Excerpts from a dataset:

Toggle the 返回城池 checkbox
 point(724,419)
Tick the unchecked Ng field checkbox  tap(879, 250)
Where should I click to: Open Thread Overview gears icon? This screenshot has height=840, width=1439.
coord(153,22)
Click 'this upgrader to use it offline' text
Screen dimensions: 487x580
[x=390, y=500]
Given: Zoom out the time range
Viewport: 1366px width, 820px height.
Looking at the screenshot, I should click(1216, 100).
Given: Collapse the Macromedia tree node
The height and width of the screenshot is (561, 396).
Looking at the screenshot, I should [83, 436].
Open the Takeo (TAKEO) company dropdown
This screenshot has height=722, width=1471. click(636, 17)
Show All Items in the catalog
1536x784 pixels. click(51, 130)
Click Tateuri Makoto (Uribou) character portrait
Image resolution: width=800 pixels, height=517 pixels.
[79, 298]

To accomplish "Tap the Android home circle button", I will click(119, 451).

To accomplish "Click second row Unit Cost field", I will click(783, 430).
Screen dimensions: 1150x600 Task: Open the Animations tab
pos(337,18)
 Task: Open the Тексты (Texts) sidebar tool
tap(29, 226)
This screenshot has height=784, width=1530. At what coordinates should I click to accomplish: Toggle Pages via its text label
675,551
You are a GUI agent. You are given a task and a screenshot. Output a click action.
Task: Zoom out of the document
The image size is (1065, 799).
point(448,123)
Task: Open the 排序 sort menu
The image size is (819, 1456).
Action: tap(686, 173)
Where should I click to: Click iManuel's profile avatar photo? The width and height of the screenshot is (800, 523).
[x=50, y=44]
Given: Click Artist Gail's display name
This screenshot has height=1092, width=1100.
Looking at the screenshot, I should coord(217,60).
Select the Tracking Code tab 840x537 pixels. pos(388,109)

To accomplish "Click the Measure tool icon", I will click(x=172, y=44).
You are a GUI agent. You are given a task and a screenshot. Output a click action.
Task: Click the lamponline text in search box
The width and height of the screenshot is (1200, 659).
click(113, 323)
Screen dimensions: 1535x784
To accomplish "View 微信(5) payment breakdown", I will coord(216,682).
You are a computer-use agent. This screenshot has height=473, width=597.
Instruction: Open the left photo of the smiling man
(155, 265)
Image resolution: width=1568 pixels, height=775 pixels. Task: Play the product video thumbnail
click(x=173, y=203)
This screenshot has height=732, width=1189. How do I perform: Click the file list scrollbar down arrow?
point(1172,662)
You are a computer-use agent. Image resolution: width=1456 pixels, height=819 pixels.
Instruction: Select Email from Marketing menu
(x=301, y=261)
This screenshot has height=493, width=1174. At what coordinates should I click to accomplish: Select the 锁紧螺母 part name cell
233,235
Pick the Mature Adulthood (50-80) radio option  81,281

* **What the exercise asks**
Report how many lines of the entries hold the string "computer". Provide the number alone.

* **Solution**
2